Why I Love... The Philadelphia Story (1940)

             "Hello, friends and enemies." Oh, The Philadelphia Story. One of the best romantic comedies out there, Old Hollywood or not. With a cast of familiar favorites, filled with one-liners and Oscar-winning acting and Jimmy Stewart singing "Over the Rainbow," it's hard not to love this movie.

            After Top Hat, this was the second classic film I watched, and the one that I've rewatched the most. It also has one of the most compelling backstories. Katharine Hepburn, spurred by a late 1930s lull in her popularity (which included a feature on 1938's list of "Box Office Poison" actors), had made her way to New York City to return to her Broadway roots. In 1939, she was starring in Philip Barry's play The Philadelphia Story, which he had written specifically for her. The show was a smash hit, and completely reversed the Great Kate's negative publicity - the only remaining question was, would Hollywood welcome her back?

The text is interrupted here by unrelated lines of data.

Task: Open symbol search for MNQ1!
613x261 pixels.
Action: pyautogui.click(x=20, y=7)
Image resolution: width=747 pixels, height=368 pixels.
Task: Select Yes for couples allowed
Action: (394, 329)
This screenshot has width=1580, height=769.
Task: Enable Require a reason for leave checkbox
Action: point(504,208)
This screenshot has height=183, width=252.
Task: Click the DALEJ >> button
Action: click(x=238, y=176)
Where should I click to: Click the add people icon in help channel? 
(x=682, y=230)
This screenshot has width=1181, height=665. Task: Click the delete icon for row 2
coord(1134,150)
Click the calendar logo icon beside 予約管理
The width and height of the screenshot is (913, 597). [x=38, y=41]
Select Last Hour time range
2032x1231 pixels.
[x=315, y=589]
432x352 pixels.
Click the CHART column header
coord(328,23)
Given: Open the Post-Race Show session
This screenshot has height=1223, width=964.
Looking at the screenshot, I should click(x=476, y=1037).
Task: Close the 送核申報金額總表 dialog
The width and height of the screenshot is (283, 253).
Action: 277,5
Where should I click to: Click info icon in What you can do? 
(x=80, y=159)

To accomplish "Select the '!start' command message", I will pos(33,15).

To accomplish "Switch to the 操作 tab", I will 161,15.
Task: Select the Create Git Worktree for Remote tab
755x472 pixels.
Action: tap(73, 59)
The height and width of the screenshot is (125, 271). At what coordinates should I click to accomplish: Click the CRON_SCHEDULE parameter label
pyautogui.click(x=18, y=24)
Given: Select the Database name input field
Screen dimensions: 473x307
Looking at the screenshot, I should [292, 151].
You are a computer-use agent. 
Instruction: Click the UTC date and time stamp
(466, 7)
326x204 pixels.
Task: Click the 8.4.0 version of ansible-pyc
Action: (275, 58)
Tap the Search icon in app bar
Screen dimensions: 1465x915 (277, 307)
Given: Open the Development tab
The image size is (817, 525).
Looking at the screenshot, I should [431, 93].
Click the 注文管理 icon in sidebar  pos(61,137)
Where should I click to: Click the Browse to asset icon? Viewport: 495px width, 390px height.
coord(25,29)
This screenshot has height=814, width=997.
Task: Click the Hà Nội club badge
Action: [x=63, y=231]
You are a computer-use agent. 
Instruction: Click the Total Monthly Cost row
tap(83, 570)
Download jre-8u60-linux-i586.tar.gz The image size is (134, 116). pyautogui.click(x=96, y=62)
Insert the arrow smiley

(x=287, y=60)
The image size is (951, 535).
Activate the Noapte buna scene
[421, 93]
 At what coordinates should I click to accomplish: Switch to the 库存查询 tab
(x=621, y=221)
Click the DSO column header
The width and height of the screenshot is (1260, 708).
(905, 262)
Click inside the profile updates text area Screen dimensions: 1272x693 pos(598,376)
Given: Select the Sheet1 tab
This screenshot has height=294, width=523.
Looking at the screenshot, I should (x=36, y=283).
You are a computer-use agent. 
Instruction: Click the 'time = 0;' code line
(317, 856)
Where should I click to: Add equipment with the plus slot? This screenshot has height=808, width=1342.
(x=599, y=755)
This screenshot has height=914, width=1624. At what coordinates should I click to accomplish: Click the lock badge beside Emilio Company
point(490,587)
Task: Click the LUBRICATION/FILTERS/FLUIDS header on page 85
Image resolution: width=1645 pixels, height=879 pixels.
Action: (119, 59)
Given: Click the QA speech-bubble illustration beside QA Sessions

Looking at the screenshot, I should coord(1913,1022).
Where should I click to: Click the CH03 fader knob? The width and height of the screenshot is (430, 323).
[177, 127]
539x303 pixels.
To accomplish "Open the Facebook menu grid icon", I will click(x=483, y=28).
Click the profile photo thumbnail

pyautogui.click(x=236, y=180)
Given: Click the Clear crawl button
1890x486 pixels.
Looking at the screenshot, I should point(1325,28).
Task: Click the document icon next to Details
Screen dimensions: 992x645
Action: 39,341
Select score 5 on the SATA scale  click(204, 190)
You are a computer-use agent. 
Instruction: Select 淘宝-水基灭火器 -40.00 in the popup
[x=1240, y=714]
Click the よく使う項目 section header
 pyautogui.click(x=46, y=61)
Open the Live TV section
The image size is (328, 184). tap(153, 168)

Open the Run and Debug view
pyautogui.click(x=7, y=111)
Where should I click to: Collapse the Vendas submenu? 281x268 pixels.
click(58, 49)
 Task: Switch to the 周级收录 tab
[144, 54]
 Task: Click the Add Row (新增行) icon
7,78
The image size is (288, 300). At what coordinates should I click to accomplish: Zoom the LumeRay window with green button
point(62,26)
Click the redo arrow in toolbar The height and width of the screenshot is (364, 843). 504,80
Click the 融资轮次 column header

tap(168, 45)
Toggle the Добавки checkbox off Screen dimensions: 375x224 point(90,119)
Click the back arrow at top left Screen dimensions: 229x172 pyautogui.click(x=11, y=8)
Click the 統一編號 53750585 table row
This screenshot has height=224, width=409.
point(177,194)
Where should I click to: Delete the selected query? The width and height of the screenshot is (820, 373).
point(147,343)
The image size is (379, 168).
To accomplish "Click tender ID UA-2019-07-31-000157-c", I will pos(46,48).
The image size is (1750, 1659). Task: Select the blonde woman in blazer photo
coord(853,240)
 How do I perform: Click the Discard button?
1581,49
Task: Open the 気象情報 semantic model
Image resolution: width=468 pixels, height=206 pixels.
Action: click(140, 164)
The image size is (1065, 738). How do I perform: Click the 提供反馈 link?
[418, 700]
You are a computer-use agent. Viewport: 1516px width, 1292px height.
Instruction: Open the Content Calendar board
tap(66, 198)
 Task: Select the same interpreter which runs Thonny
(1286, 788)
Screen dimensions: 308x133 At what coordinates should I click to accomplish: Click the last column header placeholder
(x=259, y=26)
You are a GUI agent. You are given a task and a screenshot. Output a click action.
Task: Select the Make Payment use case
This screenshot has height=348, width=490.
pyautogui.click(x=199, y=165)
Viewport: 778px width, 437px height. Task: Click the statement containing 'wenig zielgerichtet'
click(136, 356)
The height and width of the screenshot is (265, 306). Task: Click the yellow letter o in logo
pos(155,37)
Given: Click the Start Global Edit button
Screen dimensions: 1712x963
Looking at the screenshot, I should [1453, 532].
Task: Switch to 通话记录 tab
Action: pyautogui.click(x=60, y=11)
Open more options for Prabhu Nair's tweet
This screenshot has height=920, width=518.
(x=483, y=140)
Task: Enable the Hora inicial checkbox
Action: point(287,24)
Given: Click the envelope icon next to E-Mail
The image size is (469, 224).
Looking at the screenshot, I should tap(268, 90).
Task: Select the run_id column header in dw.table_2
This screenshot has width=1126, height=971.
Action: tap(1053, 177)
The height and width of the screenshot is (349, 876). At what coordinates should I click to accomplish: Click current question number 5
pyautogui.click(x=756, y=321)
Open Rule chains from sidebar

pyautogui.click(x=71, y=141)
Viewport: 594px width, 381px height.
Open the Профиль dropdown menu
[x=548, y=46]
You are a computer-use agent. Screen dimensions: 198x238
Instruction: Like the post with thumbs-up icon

            Hepburn was determined to find film success again and became the mastermind behind her own comeback. Howard Hughes, the pilot/businessman/womanizer, bought her the film rights as a gift which she gladly accepted. Back in Hollywood, she waited around for the highest bidder until Louis B. Mayer of MGM bought them for a mere $250,000 - with Hepburn allowed to choose her co-stars as well as the producer, director, and screenwriter. In short, Katharine Hepburn built The Philadephia Story movie from the ground up.

            Though Hepburn wanted Clark Gable and Spencer Tracy, schedule conflicts gave her Cary Grant (who insisted on top billing) and Jimmy Stewart. The director was George Cukor, the legend whose work with Kate already included A Bill of Divorcement and Little Women. Cary and Kate were longtime friends and co-stars in Sylvia Scarlett, Holiday, and Bringing Up Baby. This would (sadly) be their last collaboration.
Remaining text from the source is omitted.